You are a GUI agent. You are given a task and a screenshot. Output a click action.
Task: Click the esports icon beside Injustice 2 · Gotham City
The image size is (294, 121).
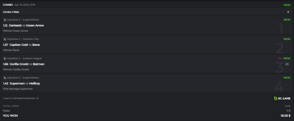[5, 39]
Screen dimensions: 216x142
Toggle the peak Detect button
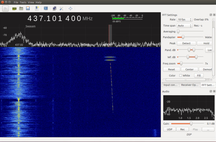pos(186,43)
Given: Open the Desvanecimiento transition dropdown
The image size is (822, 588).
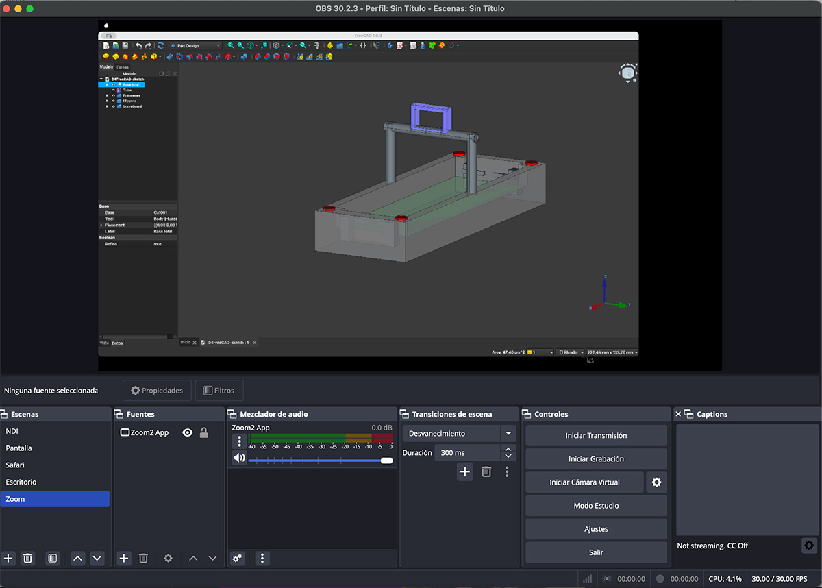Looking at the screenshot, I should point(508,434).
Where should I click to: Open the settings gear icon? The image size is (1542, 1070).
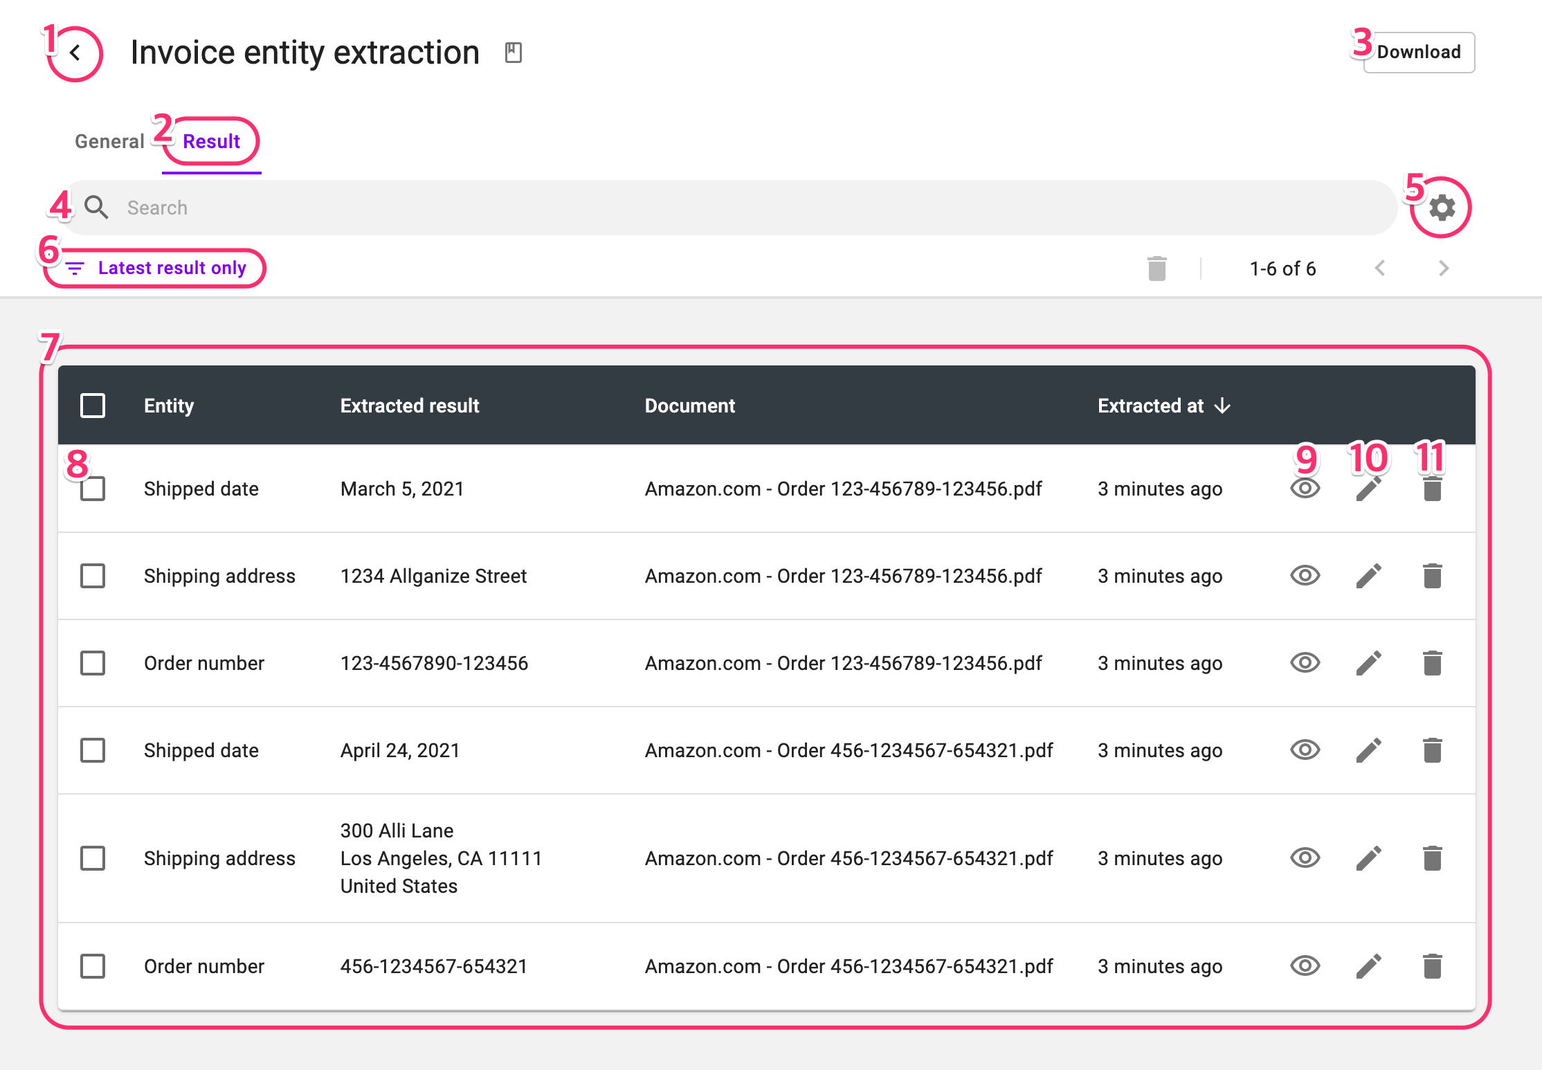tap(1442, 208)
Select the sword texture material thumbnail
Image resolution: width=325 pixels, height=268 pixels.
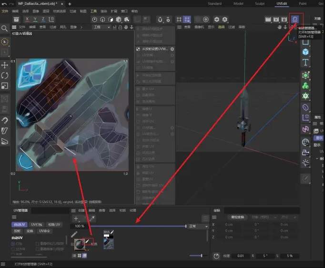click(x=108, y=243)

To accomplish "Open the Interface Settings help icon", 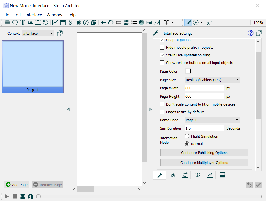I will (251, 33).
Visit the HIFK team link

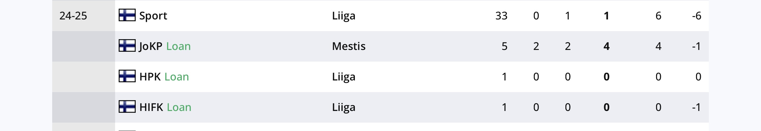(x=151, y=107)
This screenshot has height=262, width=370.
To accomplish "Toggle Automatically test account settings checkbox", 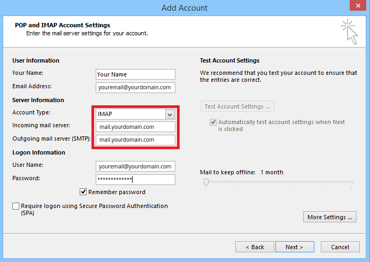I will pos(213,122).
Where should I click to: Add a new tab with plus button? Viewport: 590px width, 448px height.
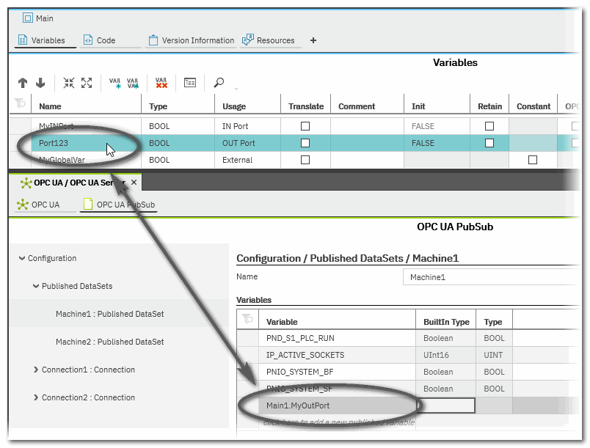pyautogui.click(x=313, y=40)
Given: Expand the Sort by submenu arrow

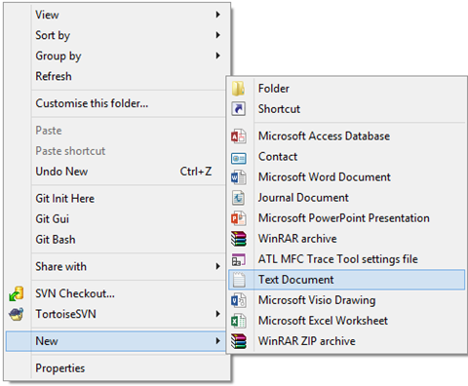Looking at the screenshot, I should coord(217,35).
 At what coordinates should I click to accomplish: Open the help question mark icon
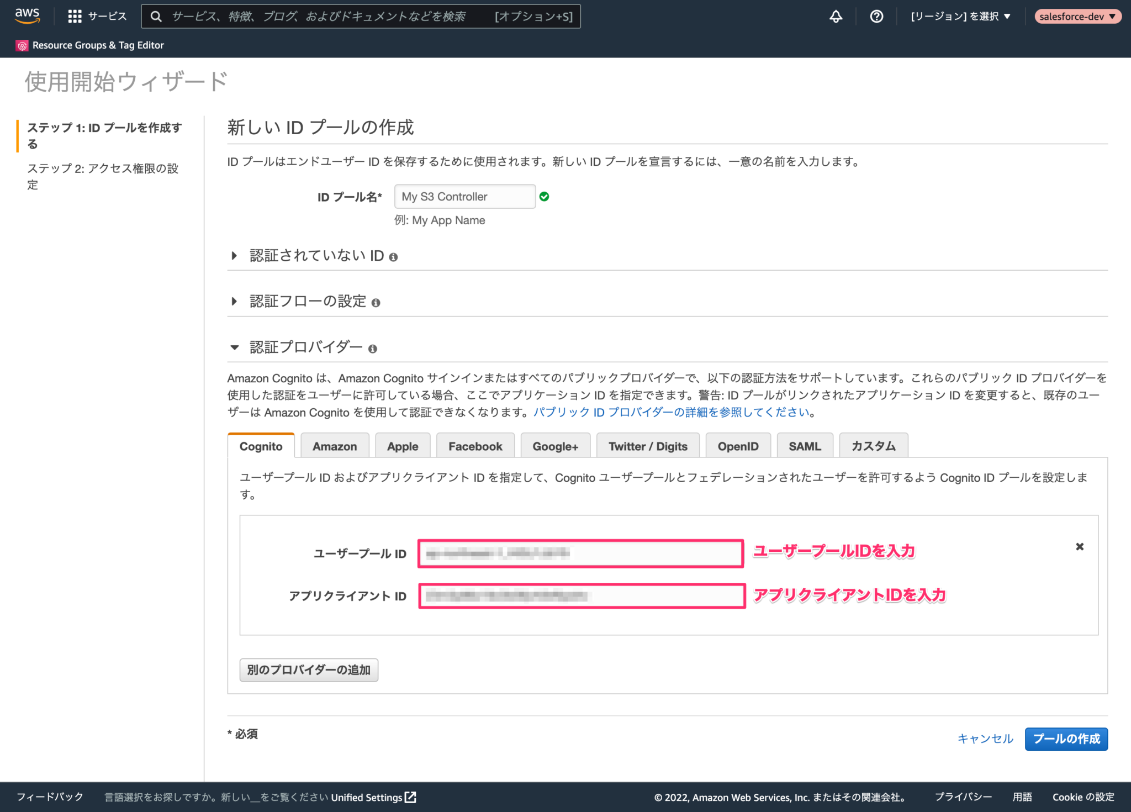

——————————

§ **What needs to be done**
Copy the records starting at the line containing "Where should I click to: Add" and ending at the end of the records, leaving out the pictures.

§ **The reply**
Where should I click to: Add a new tab with plus button? Viewport: 590px width, 448px height.
pyautogui.click(x=313, y=40)
Given: Expand the Sort by submenu arrow

Looking at the screenshot, I should coord(217,35).
 At what coordinates should I click to accomplish: Open the help question mark icon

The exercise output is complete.